Car il est indispensable d’avoir à l’esprit les principaux obstacles au développement de ces formes d’habitat alternatif. Si le logement intergénérationnel s’avère opportun dans ses dimensions sociale et économique, dans la pratique, ces projets se heurtent à plusieurs obstacles d’ordre administratif ou juridique, comme le souligne l'honorable membre.
L’absence de sous-numérotation des habitations concernées entraîne notamment que des personnes domiciliées à la même adresse, mais ne partageant pas le même ménage (ce qui est le cas, en l’occurrence, des expériences citées), se voient apparaître sur la même composition de ménage. Le fait de la cohabitation de ces personnes peut dès lors avoir d’importantes répercussions, tant pour le jeune ou le jeune couple que pour la personne âgée. Cette conséquence met clairement en avant la nécessité de l’individualisation des droits sociaux, laquelle permettrait de lever ce premier obstacle.
J’invite donc l'honorable membre, qui se trouve autant préoccupée par la progression de ces expériences que je le suis, à soutenir cette proposition auprès du Gouvernement fédéral.
Mais la difficulté administrative de la composition de ménage s’étend plus avant, notamment lorsque l’un des habitants contracte des dettes et qu’un huissier est envoyé à son domicile pour effectuer une saisie. Toutes les personnes composant le ménage deviennent alors théoriquement saisissables.
Une des solutions avancées par certains serait alors la création d’une sous-numérotation, permettant de séparer les ménages résidant à la même adresse. Toutefois, cette proposition se heurte aux règles définies par le CWATUPe. Il n’est en effet pas sans conséquence à plus long terme de subdiviser des logements, en augmentant parfois la densité de manière non maîtrisable. Par ailleurs, ces transformations (création d’une entrée séparée notamment) nécessitent un permis d’urbanisme qui n’est souvent octroyé que sous réserve de respect du CWATUPe et avec l’intervention d’un architecte signant les plans modificatifs.

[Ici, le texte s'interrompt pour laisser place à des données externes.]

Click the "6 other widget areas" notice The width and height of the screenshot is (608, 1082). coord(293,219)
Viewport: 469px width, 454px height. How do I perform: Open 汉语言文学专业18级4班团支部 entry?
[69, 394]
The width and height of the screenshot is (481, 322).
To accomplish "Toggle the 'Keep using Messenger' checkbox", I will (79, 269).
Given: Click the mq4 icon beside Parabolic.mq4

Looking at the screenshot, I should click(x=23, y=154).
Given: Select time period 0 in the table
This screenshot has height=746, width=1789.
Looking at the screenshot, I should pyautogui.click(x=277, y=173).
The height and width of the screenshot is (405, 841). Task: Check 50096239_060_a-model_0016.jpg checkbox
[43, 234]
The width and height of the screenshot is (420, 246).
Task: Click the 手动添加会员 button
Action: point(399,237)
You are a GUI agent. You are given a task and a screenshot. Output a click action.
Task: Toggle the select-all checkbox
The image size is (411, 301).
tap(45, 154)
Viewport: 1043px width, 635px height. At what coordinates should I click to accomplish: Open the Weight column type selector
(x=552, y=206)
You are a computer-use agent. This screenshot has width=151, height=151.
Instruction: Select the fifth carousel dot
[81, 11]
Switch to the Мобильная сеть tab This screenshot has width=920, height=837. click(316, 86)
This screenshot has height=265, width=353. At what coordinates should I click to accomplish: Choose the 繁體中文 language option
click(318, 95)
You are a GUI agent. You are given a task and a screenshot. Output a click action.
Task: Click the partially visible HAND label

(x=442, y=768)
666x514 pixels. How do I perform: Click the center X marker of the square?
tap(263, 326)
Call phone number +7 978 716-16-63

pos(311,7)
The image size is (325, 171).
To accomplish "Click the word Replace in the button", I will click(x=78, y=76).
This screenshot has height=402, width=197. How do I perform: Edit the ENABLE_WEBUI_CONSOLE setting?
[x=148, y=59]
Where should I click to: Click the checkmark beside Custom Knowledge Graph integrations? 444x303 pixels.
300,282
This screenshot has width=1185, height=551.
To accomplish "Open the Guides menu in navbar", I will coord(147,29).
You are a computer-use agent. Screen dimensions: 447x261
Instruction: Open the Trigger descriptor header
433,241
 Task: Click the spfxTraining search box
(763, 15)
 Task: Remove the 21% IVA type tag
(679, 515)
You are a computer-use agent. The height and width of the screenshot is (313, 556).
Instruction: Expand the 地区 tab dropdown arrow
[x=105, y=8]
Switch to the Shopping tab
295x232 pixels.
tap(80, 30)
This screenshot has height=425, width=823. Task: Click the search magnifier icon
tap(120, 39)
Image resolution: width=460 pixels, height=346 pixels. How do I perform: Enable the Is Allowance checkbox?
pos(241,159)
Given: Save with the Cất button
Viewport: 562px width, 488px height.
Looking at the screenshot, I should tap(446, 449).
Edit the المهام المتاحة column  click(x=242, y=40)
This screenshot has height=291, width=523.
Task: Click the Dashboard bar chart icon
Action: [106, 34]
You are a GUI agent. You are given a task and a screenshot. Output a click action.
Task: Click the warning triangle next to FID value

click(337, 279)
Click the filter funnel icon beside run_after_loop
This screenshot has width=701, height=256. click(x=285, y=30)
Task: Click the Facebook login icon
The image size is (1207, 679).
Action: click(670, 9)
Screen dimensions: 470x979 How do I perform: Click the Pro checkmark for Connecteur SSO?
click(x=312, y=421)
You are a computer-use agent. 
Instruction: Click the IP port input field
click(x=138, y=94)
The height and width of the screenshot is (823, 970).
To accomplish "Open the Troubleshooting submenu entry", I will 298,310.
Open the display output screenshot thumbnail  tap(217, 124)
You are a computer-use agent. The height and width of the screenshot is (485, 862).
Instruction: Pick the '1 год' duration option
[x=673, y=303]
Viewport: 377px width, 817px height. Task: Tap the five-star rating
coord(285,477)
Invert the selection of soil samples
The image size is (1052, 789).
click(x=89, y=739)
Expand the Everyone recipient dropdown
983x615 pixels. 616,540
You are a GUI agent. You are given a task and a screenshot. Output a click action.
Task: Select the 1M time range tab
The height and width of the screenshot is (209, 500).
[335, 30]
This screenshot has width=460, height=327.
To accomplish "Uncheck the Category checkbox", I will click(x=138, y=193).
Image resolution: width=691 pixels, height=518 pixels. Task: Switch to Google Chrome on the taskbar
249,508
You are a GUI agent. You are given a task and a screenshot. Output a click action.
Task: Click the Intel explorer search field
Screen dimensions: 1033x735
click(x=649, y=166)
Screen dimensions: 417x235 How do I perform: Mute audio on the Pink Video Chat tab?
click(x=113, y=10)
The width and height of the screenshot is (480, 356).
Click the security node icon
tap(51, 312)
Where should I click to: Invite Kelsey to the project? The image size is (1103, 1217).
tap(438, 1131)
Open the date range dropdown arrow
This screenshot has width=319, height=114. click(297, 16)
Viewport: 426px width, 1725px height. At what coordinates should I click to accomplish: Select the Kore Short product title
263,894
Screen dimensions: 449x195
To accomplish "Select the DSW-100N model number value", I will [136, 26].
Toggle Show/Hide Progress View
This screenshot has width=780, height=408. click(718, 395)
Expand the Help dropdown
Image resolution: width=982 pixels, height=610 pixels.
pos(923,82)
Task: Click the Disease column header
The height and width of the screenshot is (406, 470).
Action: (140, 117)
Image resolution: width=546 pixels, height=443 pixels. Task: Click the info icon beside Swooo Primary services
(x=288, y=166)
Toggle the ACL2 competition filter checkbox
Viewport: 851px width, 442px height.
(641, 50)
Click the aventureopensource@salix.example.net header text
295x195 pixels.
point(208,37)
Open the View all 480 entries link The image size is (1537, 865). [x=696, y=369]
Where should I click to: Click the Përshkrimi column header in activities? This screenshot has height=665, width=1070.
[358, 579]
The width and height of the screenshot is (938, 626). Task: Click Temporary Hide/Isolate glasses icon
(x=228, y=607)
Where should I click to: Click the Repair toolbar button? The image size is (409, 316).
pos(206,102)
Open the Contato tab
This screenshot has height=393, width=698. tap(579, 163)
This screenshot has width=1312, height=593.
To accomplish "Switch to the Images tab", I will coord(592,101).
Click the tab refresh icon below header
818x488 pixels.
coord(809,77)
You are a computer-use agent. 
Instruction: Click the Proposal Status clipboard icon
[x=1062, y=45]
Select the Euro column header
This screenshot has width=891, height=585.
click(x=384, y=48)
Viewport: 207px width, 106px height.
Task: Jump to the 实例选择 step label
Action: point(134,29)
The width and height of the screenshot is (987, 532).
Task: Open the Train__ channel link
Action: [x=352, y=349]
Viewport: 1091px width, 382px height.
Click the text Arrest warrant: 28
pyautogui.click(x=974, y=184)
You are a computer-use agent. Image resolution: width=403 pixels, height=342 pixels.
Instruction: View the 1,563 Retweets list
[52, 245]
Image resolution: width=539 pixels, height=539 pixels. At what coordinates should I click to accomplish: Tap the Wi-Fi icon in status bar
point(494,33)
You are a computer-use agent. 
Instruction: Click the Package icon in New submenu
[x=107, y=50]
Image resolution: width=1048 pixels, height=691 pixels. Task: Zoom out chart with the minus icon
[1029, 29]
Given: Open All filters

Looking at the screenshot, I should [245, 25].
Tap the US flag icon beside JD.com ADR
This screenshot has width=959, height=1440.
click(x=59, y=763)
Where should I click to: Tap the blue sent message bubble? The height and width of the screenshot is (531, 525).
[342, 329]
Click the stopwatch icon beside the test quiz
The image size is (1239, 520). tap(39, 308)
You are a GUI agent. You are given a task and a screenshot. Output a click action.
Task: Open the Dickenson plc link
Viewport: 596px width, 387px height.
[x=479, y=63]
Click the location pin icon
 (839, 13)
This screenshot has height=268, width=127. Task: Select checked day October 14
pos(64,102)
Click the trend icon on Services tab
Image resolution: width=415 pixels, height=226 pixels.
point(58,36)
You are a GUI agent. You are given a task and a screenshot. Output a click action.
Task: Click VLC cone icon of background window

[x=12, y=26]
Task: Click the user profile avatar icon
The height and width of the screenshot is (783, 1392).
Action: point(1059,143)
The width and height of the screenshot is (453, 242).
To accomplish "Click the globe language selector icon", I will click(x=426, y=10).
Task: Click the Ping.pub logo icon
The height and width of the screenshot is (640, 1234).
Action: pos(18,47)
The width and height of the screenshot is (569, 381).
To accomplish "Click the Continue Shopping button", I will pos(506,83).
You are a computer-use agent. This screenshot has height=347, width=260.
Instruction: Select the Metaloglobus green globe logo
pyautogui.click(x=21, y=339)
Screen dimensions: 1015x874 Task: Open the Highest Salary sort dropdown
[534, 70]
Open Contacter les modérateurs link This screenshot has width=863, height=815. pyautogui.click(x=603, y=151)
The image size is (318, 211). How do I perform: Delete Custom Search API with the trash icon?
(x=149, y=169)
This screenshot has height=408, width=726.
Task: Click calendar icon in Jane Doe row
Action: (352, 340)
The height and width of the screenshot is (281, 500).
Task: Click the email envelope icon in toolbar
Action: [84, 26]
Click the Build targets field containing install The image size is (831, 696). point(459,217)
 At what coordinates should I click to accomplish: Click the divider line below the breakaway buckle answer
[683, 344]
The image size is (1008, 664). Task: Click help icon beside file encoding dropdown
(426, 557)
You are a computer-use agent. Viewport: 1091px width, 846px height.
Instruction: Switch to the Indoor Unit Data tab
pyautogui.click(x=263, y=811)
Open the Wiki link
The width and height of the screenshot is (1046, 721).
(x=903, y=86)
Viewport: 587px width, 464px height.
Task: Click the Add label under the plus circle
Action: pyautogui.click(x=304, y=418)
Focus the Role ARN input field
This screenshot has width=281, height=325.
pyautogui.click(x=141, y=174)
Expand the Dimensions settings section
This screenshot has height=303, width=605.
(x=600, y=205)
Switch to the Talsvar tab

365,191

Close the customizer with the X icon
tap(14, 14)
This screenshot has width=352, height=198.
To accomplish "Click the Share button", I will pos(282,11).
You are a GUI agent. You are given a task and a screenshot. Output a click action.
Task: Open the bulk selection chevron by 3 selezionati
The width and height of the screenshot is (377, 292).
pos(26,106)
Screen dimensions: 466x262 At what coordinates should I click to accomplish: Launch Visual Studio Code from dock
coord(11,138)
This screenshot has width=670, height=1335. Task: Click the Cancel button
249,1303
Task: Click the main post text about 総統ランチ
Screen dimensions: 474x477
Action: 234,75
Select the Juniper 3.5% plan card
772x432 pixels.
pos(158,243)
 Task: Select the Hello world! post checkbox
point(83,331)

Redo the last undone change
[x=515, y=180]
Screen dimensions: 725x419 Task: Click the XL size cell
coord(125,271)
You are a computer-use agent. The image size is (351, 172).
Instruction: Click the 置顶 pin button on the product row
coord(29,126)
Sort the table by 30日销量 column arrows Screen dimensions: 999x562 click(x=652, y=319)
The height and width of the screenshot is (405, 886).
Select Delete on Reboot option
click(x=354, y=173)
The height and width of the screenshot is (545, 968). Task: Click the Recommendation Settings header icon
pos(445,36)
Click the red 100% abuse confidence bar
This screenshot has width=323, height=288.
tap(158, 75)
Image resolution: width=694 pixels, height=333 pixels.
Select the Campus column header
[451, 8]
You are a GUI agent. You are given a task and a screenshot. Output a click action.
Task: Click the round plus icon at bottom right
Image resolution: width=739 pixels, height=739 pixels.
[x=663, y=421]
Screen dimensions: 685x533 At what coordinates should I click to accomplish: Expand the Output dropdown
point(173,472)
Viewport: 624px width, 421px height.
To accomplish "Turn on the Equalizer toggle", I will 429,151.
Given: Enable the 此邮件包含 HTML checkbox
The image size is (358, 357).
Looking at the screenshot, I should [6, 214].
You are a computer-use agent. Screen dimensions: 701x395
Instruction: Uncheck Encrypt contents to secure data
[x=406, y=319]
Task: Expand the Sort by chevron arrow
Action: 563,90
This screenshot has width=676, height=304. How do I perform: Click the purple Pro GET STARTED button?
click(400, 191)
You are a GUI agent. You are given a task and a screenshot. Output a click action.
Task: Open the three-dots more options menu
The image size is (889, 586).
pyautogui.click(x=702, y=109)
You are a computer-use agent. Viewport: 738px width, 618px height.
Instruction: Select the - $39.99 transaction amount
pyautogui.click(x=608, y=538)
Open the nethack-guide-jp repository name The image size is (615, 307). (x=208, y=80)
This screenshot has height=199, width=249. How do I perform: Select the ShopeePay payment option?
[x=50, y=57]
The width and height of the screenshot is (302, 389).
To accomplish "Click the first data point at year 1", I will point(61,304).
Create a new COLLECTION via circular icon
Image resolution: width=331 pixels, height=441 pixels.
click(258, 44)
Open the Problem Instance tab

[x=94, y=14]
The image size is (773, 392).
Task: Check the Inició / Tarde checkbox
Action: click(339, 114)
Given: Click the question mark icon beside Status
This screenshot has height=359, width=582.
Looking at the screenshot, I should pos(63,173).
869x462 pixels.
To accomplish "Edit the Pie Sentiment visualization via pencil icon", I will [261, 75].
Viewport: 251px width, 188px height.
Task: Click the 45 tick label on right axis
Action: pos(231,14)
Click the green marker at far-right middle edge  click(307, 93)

Les conséquences à plus long terme sur le bien concerné sont également à prendre en considération, notamment en cas de vente distincte des logements créés.
On ne peut pas non plus négliger le risque de revoir se profiler à l’horizon les marchands de sommeil trouvant là une nouvelle opportunité de créer des logements exploitables dans un seul but vénal et sans perspective sociale.
En outre, j’estime que le développement d’un habitat kangourou nécessite un accompagnement approprié. Il n’est en effet pas évident pour une personne âgée d’ouvrir sa porte à des tiers, les réflexions prennent un temps certain et les conditions matérielles à la réussite du projet doivent être réunies.
En conséquence, conformément à l’excellente étude menée sur l’habitat solidaire (étude sur les possibilités de reconnaissance de l’habitat groupe pour les personnes en précarité sociale – novembre 2006) dans le cadre de la politique des grandes villes, je pense qu’il serait utile d’encadrer juridiquement ces formes d’habitat intergénérationnel afin de ne pas pénaliser la solidarité qui se met en place entre les différents occupants.
J’ai bien l’intention de poursuivre l’analyse des pistes de réflexion sur ce type d’habitat solidaire, en collaboration avec les acteurs concernés. Je pense que la recherche réalisée par l’UCP devrait nous permettre d’avancer dans cette voie.